Input records
......

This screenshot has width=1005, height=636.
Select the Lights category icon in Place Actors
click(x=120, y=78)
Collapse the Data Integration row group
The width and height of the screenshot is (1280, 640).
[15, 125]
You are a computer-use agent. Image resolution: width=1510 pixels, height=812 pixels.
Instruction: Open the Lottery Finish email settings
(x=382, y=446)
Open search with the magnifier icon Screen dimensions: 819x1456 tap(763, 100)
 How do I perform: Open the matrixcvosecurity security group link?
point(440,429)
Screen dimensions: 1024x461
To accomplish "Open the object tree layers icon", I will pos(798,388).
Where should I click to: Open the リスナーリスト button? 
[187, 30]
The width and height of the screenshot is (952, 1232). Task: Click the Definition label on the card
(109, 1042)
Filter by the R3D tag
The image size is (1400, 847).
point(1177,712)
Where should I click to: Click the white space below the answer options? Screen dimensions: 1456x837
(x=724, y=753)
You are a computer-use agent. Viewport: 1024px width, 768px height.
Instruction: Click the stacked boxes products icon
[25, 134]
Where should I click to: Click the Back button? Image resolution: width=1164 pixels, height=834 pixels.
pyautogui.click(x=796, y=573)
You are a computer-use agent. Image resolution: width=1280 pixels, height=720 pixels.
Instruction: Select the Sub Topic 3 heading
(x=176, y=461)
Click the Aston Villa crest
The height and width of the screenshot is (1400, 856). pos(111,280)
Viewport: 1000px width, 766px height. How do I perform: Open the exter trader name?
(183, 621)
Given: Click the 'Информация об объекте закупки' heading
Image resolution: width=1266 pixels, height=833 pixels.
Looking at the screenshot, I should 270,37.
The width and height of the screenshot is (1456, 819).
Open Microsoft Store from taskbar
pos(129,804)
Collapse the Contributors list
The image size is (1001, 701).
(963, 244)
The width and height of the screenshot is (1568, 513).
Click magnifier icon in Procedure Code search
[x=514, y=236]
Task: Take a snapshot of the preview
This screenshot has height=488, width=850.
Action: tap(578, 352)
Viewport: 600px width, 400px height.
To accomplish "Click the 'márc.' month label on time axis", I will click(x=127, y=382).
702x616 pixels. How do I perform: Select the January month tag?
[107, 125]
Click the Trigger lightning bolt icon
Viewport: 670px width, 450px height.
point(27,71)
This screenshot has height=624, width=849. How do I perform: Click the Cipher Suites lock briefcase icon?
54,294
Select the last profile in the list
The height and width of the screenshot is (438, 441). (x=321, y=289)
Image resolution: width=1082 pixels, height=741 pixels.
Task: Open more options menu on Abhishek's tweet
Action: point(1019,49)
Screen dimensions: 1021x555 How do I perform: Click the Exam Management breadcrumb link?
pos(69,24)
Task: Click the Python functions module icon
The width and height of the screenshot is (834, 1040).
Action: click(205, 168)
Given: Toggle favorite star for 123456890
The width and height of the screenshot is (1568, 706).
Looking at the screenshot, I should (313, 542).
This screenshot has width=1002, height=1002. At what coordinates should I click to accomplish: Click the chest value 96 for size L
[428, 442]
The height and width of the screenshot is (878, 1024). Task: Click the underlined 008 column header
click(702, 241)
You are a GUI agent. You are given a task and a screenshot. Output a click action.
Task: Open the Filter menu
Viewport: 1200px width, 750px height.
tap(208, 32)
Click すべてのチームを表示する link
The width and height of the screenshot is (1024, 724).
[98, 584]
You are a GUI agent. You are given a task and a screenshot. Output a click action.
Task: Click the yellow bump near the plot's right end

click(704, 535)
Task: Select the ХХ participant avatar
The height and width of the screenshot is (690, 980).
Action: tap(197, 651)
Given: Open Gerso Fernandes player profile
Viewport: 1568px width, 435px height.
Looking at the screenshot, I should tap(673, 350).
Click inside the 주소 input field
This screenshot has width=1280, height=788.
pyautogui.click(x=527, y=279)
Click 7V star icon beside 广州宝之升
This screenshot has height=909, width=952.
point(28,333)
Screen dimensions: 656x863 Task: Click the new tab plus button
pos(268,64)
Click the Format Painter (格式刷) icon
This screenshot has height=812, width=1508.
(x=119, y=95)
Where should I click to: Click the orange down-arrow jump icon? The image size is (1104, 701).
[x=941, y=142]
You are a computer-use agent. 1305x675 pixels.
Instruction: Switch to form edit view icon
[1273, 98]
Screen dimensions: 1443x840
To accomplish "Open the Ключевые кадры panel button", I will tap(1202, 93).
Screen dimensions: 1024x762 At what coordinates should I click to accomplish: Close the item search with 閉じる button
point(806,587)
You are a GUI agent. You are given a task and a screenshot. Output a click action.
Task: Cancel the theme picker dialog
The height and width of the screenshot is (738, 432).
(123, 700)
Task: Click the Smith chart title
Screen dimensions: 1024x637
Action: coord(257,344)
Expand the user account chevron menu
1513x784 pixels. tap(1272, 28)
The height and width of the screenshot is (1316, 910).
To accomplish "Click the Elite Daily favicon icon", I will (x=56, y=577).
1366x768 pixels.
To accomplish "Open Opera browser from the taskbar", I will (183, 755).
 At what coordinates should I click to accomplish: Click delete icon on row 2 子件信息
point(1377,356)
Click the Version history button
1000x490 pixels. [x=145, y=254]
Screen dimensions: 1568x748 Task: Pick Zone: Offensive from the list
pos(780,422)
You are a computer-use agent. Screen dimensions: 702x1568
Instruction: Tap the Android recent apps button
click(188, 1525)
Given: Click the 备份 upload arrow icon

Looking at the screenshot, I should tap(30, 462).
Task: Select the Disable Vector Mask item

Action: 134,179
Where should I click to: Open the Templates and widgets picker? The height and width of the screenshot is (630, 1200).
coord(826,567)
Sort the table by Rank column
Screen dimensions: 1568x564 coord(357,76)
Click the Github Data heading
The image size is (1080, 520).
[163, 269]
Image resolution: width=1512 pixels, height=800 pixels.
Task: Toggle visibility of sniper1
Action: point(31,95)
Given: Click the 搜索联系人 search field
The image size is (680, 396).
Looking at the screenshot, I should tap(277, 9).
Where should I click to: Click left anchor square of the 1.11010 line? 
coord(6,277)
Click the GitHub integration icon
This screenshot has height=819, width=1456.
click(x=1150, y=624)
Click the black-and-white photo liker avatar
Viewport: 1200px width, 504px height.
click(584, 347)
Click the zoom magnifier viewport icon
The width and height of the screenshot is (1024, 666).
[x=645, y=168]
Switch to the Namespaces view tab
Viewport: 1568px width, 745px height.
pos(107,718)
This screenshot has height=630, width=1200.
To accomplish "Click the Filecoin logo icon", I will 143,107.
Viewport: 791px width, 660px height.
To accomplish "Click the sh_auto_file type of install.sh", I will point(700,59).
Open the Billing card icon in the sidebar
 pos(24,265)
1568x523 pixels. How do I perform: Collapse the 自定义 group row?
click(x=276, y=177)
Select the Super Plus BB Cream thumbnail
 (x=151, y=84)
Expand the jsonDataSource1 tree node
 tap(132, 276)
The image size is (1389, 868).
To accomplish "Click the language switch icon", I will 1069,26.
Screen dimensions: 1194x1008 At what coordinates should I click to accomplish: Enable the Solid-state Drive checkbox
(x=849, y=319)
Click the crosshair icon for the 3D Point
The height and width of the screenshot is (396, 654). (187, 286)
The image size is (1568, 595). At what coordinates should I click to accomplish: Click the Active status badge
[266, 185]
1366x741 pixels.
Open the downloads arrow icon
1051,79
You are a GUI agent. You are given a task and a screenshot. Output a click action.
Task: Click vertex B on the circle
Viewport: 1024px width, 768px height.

......

Your objective
Above this instruction are the records; retype exactly the lines from the one containing "This screenshot has height=624, width=849." up to and including the one containing "Task: Select the ХХ participant avatar".

Output of the task
This screenshot has height=624, width=849. How do I perform: Click the Cipher Suites lock briefcase icon?
54,294
Select the last profile in the list
The height and width of the screenshot is (438, 441). (x=321, y=289)
Image resolution: width=1082 pixels, height=741 pixels.
Task: Open more options menu on Abhishek's tweet
Action: point(1019,49)
Screen dimensions: 1021x555 How do I perform: Click the Exam Management breadcrumb link?
pos(69,24)
Task: Click the Python functions module icon
The width and height of the screenshot is (834, 1040).
Action: click(205, 168)
Given: Toggle favorite star for 123456890
The width and height of the screenshot is (1568, 706).
Looking at the screenshot, I should (313, 542).
This screenshot has width=1002, height=1002. At what coordinates should I click to accomplish: Click the chest value 96 for size L
[428, 442]
The height and width of the screenshot is (878, 1024). Task: Click the underlined 008 column header
click(702, 241)
You are a GUI agent. You are given a task and a screenshot. Output a click action.
Task: Open the Filter menu
Viewport: 1200px width, 750px height.
tap(208, 32)
Click すべてのチームを表示する link
The width and height of the screenshot is (1024, 724).
[98, 584]
You are a GUI agent. You are given a task and a screenshot. Output a click action.
Task: Click the yellow bump near the plot's right end

click(704, 535)
Task: Select the ХХ participant avatar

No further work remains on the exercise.